→ **Consigne 1**: D'après le texte fourni, à quelle date le journal a-t-il fait part de ses erreurs au sujet du Cambodge ?
→ **Consigne 2**: Mettez à jour la partie des enregistrements qui va de leur début jusqu'à la ligne contenant "(398, 1186).", ces deux bornes comprises, en remplaçant "Locate an element" par "Find an element" sans rien modifier d'autre. Ne redonnez que ces lignes.

→ **Texte fourni**:
===
Sans être présent au Cambodge, le journal rapporte que
"par dizaines de milliers, les habitants de Phnom Penh sont descendus
jeudi dans les avenues de la capitale pour accueillir les premières
unités des forces de libération".
Libération, le 18 avril 1975 ""Une guerre révolutionnaire à l'heure de la détente. Cette
formule résume l'originalité et le sens profond de la lutte de
libération nationale menée depuis cinq ans par le peuple camgodgien (sic) contre l'agression américaine", écrit Patrick Ruel le 17 avril."
"Quelques jours plus tard, il parlera de "calomnies" pour qualifier les premières informations rapportant des cas
d'exécutions et d'évacuations massives commises par les troupes de Pol
Pot."
"Depuis, Libération n'aurait donc rien dit sur les atrocités commises par les Khmers rouges (...)"
"C'est peut-être séduisant aux yeux de certains, mais c'est inexact.
Tardivement (sûrement), le journal a fait part de ses erreurs et de
ses égarements. C'était le 13 février 1985. Dans un long commentaire, Patrick Sabatier revenait sur sa "déchirure". Cette année-là, le journal consacrait plusieurs pages au très beau film de Roland Joffé, la déchirure, qui sortait en salles. "A trop avoir voulu "avoir raison" de cette guerre, on s'est laissé aveugler, on n'a rien vu, rien compris- ou presque", écrivait Patrick Sabatier."
===
→ **Données de travail**:
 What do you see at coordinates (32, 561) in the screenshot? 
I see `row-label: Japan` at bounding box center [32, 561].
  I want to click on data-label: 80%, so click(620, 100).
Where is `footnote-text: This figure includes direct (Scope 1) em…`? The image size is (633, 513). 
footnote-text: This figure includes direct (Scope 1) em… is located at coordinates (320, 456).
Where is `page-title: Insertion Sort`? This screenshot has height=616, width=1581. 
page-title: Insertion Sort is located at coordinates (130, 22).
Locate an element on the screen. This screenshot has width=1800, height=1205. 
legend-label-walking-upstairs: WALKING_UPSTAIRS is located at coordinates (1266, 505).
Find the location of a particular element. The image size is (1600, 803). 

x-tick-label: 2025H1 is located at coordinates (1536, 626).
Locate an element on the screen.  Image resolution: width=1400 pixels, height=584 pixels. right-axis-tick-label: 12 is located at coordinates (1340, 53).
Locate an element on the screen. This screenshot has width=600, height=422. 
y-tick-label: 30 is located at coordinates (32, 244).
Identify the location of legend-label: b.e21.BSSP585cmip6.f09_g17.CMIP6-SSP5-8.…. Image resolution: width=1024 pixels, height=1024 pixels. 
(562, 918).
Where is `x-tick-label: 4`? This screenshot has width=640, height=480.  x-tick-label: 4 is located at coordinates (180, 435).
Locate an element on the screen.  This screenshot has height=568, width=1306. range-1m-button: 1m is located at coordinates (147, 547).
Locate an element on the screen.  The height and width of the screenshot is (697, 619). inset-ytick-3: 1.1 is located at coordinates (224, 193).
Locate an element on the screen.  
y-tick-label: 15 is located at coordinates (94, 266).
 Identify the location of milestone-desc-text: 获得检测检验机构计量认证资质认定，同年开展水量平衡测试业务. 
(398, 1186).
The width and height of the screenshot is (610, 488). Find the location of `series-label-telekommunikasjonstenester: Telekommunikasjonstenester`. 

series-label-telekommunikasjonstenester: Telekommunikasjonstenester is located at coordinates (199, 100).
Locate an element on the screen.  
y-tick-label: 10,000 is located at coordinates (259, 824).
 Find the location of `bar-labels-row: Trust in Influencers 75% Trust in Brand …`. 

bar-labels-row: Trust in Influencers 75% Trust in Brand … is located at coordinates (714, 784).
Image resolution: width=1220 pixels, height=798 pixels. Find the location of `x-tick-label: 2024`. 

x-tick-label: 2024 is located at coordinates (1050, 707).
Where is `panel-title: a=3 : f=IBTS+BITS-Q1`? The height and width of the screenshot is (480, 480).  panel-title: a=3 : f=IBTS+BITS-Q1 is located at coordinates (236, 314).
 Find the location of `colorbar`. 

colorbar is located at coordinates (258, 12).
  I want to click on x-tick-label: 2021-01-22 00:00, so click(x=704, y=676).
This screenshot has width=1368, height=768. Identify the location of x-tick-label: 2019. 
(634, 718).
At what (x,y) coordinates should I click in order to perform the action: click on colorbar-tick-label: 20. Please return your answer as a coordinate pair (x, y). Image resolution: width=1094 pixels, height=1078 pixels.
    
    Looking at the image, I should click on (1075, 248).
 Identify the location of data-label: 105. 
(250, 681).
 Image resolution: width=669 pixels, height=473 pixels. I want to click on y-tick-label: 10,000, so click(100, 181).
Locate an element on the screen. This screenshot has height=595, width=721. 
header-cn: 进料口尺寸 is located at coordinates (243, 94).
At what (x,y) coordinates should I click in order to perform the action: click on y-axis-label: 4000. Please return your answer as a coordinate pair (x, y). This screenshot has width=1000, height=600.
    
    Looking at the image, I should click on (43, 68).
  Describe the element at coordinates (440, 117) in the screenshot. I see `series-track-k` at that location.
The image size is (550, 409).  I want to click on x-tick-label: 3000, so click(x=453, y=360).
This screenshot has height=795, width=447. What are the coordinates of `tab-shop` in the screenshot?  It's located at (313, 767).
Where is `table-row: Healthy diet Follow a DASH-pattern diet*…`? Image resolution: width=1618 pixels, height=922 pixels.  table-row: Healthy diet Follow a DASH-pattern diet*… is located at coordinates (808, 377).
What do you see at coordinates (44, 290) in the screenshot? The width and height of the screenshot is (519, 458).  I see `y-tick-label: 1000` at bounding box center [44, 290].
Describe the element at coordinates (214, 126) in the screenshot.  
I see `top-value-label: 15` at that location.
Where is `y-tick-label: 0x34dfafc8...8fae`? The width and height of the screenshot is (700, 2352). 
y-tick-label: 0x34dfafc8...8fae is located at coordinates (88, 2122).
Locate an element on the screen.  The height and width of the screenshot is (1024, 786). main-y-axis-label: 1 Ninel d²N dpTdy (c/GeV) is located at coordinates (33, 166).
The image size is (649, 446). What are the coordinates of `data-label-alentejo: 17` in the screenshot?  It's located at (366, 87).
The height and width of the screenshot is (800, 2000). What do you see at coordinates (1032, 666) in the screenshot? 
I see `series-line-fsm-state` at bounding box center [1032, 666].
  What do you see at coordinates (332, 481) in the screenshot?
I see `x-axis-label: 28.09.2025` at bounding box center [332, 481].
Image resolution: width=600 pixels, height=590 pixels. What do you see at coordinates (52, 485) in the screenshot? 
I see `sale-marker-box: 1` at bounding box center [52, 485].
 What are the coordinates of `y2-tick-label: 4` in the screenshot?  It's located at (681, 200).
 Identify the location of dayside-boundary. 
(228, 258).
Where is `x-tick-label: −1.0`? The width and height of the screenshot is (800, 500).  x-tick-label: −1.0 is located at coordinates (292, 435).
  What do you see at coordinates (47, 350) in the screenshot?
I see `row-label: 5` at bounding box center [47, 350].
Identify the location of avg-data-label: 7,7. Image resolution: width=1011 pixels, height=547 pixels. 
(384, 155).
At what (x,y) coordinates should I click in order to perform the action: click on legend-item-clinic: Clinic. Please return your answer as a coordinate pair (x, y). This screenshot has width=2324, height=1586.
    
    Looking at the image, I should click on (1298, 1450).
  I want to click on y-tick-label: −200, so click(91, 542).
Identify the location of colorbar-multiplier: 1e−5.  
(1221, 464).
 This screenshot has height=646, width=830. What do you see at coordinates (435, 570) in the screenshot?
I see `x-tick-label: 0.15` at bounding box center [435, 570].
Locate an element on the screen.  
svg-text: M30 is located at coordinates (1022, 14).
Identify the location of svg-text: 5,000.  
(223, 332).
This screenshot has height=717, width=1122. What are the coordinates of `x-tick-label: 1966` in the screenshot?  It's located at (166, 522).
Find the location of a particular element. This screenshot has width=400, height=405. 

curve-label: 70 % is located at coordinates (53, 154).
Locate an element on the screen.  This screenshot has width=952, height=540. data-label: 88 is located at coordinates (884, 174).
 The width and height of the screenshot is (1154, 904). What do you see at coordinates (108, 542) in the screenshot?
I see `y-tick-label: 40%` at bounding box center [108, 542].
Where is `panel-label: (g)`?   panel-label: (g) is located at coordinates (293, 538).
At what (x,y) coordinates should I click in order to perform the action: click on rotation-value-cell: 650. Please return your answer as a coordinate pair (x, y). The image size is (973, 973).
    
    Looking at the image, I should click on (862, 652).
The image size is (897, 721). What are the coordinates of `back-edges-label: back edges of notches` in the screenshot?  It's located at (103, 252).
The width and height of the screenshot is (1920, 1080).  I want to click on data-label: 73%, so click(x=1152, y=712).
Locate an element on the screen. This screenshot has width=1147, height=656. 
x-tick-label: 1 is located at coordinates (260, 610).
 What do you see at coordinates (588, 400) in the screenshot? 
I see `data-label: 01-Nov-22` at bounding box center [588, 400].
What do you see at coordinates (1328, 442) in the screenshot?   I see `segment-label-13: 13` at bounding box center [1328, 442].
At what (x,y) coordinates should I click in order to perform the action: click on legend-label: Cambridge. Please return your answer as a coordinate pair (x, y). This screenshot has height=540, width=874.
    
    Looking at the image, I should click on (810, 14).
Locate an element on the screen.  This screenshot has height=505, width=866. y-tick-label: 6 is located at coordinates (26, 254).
===
→ **Votre réponse 1**: Le 13 février 1985.

→ **Votre réponse 2**:
 What do you see at coordinates (32, 561) in the screenshot? 
I see `row-label: Japan` at bounding box center [32, 561].
  I want to click on data-label: 80%, so click(620, 100).
Where is `footnote-text: This figure includes direct (Scope 1) em…`? The image size is (633, 513). 
footnote-text: This figure includes direct (Scope 1) em… is located at coordinates (320, 456).
Where is `page-title: Insertion Sort`? This screenshot has height=616, width=1581. 
page-title: Insertion Sort is located at coordinates (130, 22).
Find an element on the screen. This screenshot has width=1800, height=1205. 
legend-label-walking-upstairs: WALKING_UPSTAIRS is located at coordinates (1266, 505).
Find the location of a particular element. The image size is (1600, 803). 

x-tick-label: 2025H1 is located at coordinates (1536, 626).
Find an element on the screen.  Image resolution: width=1400 pixels, height=584 pixels. right-axis-tick-label: 12 is located at coordinates (1340, 53).
Find an element on the screen. This screenshot has width=600, height=422. 
y-tick-label: 30 is located at coordinates (32, 244).
Identify the location of legend-label: b.e21.BSSP585cmip6.f09_g17.CMIP6-SSP5-8.…. Image resolution: width=1024 pixels, height=1024 pixels. 
(562, 918).
Where is `x-tick-label: 4`? This screenshot has width=640, height=480.  x-tick-label: 4 is located at coordinates (180, 435).
Find an element on the screen.  This screenshot has height=568, width=1306. range-1m-button: 1m is located at coordinates (147, 547).
Find an element on the screen.  The height and width of the screenshot is (697, 619). inset-ytick-3: 1.1 is located at coordinates (224, 193).
Find an element on the screen.  
y-tick-label: 15 is located at coordinates (94, 266).
 Identify the location of milestone-desc-text: 获得检测检验机构计量认证资质认定，同年开展水量平衡测试业务. 
(398, 1186).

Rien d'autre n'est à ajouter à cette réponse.